WHAT IS BEING ASKED. Could you write out the records again, requests included, starting at the first line and stopping after the line that contains "I will point(181,344).", with every coordinate in the answers multiplied by 1.75 and rounded to a whole number (halves round up)? Keep all numbers in the requests as they are, and give only those lines.

○ ○ ○ ○

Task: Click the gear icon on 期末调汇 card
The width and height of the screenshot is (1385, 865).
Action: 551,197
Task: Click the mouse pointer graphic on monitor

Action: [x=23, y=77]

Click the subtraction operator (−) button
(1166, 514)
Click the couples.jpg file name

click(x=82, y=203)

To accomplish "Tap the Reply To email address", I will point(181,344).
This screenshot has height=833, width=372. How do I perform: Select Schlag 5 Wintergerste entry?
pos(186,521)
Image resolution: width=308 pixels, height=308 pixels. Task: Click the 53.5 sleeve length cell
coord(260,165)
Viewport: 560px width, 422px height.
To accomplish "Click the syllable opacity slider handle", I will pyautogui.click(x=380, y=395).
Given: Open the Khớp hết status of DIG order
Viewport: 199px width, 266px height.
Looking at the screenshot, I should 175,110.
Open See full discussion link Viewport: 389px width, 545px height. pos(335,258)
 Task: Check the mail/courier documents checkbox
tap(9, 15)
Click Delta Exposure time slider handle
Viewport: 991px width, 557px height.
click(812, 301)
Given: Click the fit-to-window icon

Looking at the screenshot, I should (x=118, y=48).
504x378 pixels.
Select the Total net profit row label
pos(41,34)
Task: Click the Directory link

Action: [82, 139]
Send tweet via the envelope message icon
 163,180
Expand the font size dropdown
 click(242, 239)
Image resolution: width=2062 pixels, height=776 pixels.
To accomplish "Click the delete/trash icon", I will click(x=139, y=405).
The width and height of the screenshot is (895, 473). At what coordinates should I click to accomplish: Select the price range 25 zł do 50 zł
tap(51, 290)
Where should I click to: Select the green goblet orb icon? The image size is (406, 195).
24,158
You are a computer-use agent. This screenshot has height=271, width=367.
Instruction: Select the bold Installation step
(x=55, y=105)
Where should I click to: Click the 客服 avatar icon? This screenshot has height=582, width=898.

○ ○ ○ ○

RESULT OF THE EXERCISE.
Task: Click the gear icon on 期末调汇 card
The width and height of the screenshot is (1385, 865).
Action: 964,345
Task: Click the mouse pointer graphic on monitor

Action: [x=40, y=135]

Click the subtraction operator (−) button
(2041, 900)
Click the couples.jpg file name

click(x=144, y=355)

To accomplish "Tap the Reply To email address", I will point(317,602).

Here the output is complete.